4. **Read the answer**: The numbers below the line give us our answer!
* The very last number, $-5$, is our **remainder**. That's what's left over after dividing!
* The other numbers, $2, -1, 1$, are the coefficients of our **quotient**. Since our original polynomial started with $x^3$ and we divided by an $x$ term, our answer will start one degree lower, with $x^2$.
* So, the quotient is $2x^2 - 1x + 1$, which we usually write as $2x^2 - x + 1$.

Alternative answer

Answer:
Quotient: $2x^2 - x + 1$
Remainder: $-5$

Explain
This is a question about **polynomial division**, specifically using a neat trick called **synthetic division**! The solving step is:

1. First, we look at what we're dividing by, which is $(x+6)$. To use our trick, we take the opposite of the number in the parentheses. Since it's $+6$, we'll use $-6$. This goes in our "little box" to the left.
```
-6 |
```
2. Next, we write down just the numbers (called coefficients) from the polynomial we are dividing: $2x^3 + 11x^2 - 5x + 1$. The numbers are $2$, $11$, $-5$, and $1$. We make sure not to miss any!
```
-6 | 2 11 -5 1
```
3. Now, the fun part! We bring down the very first number, which is $2$.
```
-6 | 2 11 -5 1
|
-----------------
2
```
4. We multiply the number in our box (which is $-6$) by the number we just brought down ($2$). So, $-6 \times 2 = -12$. We write this $-12$ under the next coefficient.
```
-6 | 2 11 -5 1
| -12
-----------------
2
```
5. Now we add the numbers in that column: $11 + (-12) = -1$.
```
-6 | 2 11 -5 1
| -12
-----------------
2 -1
```
6. We repeat the multiply-and-add steps! Multiply $-6$ by our new result, $-1$: $-6 \times (-1) = 6$. Write $6$ under the next coefficient.
```
-6 | 2 11 -5 1
| -12 6
-----------------
2 -1
```
7. Add the numbers in that column: $-5 + 6 = 1$.
```
-6 | 2 11 -5 1
| -12 6
-----------------
2 -1 1
```
8. Do it one last time!
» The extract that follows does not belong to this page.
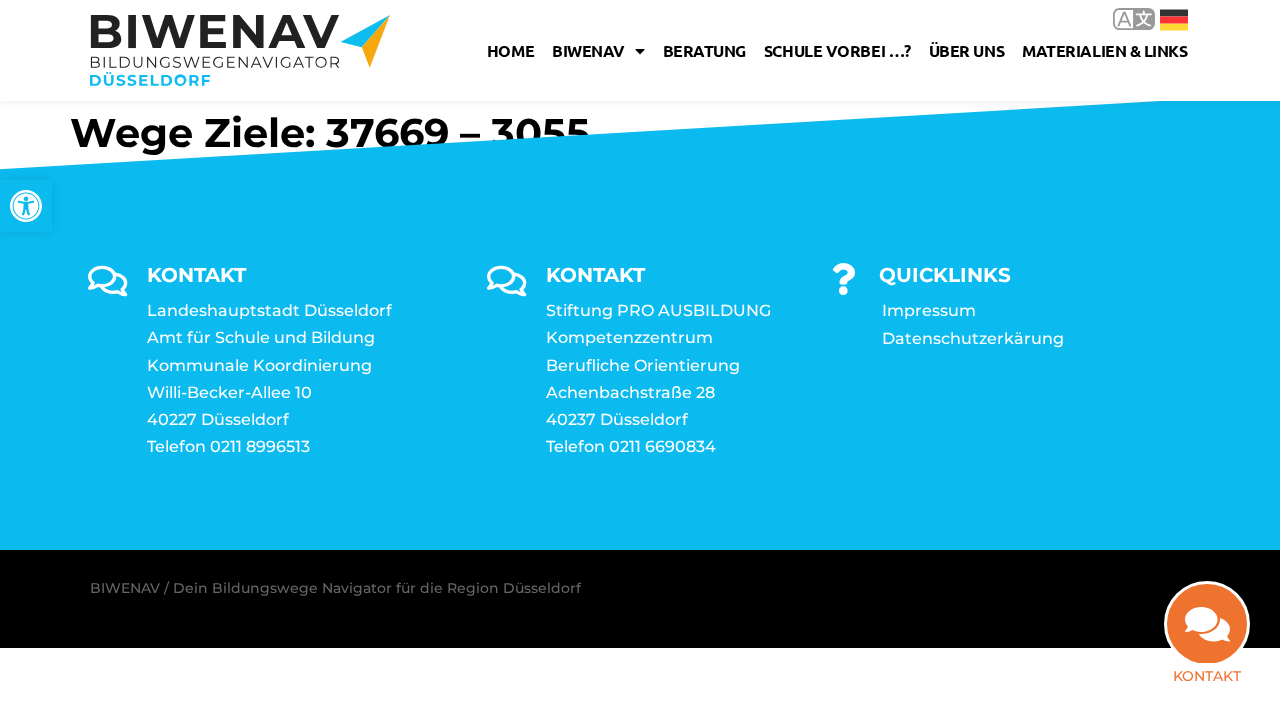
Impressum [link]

Multiply $-6$ by our new result, $1$: $-6 \times 1 = -6$. Write $-6$ under the last coefficient.
```
-6 | 2 11 -5 1
| -12 6 -6
-----------------
2 -1 1
```
9. Add the numbers in that column: $1 + (-6) = -5$.
```
-6 | 2 11 -5 1
| -12 6 -6
-----------------
2 -1 1 -5
```
10. The very last number we got, $-5$, is our **remainder**. The other numbers ($2$, $-1$, $1$) are the coefficients of our **quotient**. Since our original polynomial started with $x^3$, our quotient will start with $x^2$. So, the coefficients $2, -1, 1$ mean $2x^2 - 1x + 1$, or simply $2x^2 - x + 1$.

So, our quotient is $2x^2 - x + 1$ and our remainder is $-5$. Ta-da!